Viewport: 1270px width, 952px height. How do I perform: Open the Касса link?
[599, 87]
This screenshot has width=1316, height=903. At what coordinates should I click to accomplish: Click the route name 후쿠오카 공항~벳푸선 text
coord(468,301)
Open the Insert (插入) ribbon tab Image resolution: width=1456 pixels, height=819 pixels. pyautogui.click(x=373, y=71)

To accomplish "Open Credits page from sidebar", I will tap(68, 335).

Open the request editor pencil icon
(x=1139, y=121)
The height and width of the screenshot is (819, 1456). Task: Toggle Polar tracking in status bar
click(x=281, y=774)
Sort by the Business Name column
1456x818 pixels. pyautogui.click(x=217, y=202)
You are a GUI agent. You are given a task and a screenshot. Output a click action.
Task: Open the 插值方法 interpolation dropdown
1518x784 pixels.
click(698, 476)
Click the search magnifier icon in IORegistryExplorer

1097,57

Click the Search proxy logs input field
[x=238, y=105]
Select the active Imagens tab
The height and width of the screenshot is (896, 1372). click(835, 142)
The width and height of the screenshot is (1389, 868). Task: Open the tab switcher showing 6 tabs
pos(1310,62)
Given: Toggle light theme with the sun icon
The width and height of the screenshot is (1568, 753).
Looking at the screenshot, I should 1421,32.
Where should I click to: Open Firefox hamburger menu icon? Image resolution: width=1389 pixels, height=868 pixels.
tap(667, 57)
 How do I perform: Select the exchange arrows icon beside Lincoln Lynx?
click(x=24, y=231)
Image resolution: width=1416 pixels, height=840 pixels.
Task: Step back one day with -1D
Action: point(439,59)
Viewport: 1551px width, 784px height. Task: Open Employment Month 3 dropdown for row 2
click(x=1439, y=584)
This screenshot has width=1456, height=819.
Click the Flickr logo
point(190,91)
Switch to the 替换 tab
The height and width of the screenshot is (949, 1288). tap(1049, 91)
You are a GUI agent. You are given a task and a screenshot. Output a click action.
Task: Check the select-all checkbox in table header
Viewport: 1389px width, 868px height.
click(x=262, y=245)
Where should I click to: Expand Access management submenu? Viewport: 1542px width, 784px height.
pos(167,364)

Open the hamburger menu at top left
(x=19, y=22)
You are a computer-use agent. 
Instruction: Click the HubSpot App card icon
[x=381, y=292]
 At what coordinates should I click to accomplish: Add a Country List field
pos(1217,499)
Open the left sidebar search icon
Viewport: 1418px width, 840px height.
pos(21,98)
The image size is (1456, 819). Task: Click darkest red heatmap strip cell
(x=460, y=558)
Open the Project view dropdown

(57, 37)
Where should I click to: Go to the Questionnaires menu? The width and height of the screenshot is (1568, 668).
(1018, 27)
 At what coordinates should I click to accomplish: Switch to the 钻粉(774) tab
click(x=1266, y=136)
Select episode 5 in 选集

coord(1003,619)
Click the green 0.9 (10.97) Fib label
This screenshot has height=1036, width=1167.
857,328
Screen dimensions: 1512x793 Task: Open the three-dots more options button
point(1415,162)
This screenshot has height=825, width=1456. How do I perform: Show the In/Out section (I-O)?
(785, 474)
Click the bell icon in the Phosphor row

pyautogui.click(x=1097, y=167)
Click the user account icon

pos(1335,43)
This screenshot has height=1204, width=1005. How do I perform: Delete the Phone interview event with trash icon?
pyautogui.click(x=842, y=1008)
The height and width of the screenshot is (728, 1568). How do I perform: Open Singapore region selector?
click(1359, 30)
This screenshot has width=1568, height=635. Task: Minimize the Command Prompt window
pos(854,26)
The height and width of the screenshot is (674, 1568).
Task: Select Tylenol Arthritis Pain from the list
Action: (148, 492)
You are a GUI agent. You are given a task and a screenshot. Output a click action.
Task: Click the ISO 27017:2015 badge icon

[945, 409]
* * * * * * *
Instructions to follow
The required output is every line from the one with "The image size" to the final line of the entries, repeated exactly and with nothing else.

Answer section
The image size is (1456, 819). Task: Click darkest red heatmap strip cell
(x=460, y=558)
Open the Project view dropdown

(57, 37)
Where should I click to: Go to the Questionnaires menu? The width and height of the screenshot is (1568, 668).
(1018, 27)
 At what coordinates should I click to accomplish: Switch to the 钻粉(774) tab
click(x=1266, y=136)
Select episode 5 in 选集

coord(1003,619)
Click the green 0.9 (10.97) Fib label
This screenshot has height=1036, width=1167.
857,328
Screen dimensions: 1512x793 Task: Open the three-dots more options button
point(1415,162)
This screenshot has height=825, width=1456. How do I perform: Show the In/Out section (I-O)?
(785, 474)
Click the bell icon in the Phosphor row

pyautogui.click(x=1097, y=167)
Click the user account icon

pos(1335,43)
This screenshot has height=1204, width=1005. How do I perform: Delete the Phone interview event with trash icon?
pyautogui.click(x=842, y=1008)
The height and width of the screenshot is (728, 1568). How do I perform: Open Singapore region selector?
click(1359, 30)
This screenshot has width=1568, height=635. Task: Minimize the Command Prompt window
pos(854,26)
The height and width of the screenshot is (674, 1568).
Task: Select Tylenol Arthritis Pain from the list
Action: (148, 492)
You are a GUI agent. You are given a task and a screenshot. Output a click action.
Task: Click the ISO 27017:2015 badge icon

[945, 409]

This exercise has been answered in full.